To persist quotas across failovers, the Master should save them in the registry. To support this, we shall:
- Introduce a Quota state variable in registry.proto;
- Extend the Operation interface so that it supports a ‘Quota’ accumulator (see src/master/registrar.hpp);
- Introduce AddQuota / RemoveQuota operations;
- Recover quotas from the registry on failover to the Master’s internal::master::Role struct;
- Extend RegistrarTest with quota-specific tests.
NOTE: Registry variable can be rather big for production clusters (see
MESOS-2075). While it should be fine for MVP to add quota information to registry, we should consider storing Quota separately, as this does not need to be in sync with slaves update. However, currently adding more variable is not supported by the registrar.
While the Agents are reregistering (note they may fail to do so), the information about what part of the quota is allocated is only partially available to the Master. In other words, the state of the quota allocation is reconstructed as Agents reregister. During this period, some roles may be under quota from the perspective of the newly elected Master.

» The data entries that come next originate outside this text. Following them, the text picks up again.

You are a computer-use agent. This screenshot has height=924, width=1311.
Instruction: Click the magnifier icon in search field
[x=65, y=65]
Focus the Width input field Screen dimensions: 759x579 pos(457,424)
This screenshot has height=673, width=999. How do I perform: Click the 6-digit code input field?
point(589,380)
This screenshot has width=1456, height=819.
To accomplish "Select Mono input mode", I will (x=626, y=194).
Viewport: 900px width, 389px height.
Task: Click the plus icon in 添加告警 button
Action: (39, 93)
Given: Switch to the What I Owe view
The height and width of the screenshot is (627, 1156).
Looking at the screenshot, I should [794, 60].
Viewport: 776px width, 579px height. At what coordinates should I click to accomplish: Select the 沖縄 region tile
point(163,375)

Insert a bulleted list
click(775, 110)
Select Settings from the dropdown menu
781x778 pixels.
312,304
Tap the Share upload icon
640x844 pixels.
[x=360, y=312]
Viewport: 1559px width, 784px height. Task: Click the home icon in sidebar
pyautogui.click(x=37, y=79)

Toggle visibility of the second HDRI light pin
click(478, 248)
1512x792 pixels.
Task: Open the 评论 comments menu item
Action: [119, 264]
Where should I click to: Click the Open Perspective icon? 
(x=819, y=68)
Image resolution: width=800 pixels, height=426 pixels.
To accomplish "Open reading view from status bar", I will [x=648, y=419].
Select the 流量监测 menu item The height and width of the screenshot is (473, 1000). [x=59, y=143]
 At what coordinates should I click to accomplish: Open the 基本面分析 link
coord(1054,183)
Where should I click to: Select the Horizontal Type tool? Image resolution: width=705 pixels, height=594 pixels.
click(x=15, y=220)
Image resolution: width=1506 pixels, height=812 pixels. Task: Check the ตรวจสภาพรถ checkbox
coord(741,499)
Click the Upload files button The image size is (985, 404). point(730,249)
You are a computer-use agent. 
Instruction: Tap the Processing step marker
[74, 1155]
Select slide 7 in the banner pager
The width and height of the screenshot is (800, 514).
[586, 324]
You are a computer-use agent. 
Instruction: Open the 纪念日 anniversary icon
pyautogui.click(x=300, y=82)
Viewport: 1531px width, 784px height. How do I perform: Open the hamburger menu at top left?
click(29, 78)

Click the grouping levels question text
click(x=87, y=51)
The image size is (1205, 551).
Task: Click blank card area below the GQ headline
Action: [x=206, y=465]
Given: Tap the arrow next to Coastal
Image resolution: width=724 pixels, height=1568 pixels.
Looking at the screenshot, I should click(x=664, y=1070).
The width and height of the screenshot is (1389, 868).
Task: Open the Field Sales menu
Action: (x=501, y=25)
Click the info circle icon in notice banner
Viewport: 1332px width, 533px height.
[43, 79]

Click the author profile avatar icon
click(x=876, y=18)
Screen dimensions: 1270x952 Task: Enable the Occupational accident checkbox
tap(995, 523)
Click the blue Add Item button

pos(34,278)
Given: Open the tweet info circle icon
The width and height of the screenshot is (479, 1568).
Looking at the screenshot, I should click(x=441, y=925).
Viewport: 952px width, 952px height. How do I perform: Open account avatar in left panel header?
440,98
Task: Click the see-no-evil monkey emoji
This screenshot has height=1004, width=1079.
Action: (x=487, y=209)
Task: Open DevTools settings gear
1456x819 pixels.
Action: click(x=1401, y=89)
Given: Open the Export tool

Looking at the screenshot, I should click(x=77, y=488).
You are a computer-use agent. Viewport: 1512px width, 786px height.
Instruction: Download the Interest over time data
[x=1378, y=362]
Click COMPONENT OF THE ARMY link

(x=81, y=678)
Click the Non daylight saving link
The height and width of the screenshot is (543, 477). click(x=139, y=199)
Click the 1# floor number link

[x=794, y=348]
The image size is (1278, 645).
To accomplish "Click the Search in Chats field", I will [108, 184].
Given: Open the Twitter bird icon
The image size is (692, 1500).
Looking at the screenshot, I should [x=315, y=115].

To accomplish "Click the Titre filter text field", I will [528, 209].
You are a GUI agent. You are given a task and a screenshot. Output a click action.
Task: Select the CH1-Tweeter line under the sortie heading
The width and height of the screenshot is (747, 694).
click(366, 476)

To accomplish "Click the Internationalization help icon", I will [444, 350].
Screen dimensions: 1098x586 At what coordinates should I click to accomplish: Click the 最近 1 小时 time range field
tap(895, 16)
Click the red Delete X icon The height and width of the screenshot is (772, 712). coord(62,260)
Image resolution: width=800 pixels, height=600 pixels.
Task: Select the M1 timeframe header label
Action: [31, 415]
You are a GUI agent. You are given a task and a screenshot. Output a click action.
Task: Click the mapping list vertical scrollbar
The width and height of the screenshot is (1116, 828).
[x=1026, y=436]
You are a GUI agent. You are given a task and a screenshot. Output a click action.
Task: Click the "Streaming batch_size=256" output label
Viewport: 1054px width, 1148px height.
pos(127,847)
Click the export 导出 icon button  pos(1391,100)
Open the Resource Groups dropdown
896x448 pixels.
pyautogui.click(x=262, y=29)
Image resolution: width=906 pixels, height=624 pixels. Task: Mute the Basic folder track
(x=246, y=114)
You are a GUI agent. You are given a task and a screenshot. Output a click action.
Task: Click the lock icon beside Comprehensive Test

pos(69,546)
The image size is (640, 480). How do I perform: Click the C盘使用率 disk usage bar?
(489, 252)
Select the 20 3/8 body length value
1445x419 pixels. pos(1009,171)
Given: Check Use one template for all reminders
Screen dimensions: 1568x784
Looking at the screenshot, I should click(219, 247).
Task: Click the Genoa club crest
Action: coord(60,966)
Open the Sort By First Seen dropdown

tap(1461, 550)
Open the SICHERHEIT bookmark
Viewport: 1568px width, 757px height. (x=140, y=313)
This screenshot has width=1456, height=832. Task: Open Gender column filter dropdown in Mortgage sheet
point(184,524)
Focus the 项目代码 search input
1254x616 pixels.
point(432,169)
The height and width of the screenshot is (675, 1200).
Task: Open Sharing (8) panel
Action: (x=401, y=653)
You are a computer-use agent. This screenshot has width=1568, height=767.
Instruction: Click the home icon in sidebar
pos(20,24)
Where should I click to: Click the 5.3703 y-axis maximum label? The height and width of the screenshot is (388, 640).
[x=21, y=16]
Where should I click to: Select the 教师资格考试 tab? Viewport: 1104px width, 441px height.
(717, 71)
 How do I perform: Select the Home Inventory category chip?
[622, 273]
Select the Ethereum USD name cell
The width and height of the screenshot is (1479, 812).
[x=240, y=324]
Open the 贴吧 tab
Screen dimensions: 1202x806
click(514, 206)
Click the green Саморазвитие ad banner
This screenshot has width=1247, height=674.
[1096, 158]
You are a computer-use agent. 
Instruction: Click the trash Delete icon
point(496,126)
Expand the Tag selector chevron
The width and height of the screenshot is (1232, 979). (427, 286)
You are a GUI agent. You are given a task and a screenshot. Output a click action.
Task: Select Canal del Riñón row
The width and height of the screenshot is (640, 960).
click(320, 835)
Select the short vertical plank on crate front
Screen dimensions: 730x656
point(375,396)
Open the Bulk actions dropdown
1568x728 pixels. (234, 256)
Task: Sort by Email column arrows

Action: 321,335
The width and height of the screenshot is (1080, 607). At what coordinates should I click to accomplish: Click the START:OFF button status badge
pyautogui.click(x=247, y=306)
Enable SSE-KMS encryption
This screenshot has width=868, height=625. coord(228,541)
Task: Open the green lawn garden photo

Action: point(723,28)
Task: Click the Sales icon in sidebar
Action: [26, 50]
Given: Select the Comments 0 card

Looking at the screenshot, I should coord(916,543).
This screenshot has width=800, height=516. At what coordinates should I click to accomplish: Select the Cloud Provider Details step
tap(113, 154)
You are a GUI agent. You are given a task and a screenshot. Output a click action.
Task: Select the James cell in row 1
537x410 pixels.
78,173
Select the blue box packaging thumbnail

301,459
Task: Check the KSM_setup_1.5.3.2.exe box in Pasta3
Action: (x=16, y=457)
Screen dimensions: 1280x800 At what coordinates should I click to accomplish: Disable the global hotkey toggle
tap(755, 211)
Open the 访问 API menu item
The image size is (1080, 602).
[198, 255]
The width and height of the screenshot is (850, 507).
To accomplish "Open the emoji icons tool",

The same problem exists on the allocator side: it may think the cluster is under quota and may eagerly try to satisfy quotas before enough Agents reregister, which may result in resources being allocated to frameworks beyond their quota. To address this issue and also to avoid panicking and generating under quota alerts, the Master should give a certain amount of time for the majority (e.g. 80%) of the Agents to reregister before reporting any quota status and notifying the allocator about granted quotas.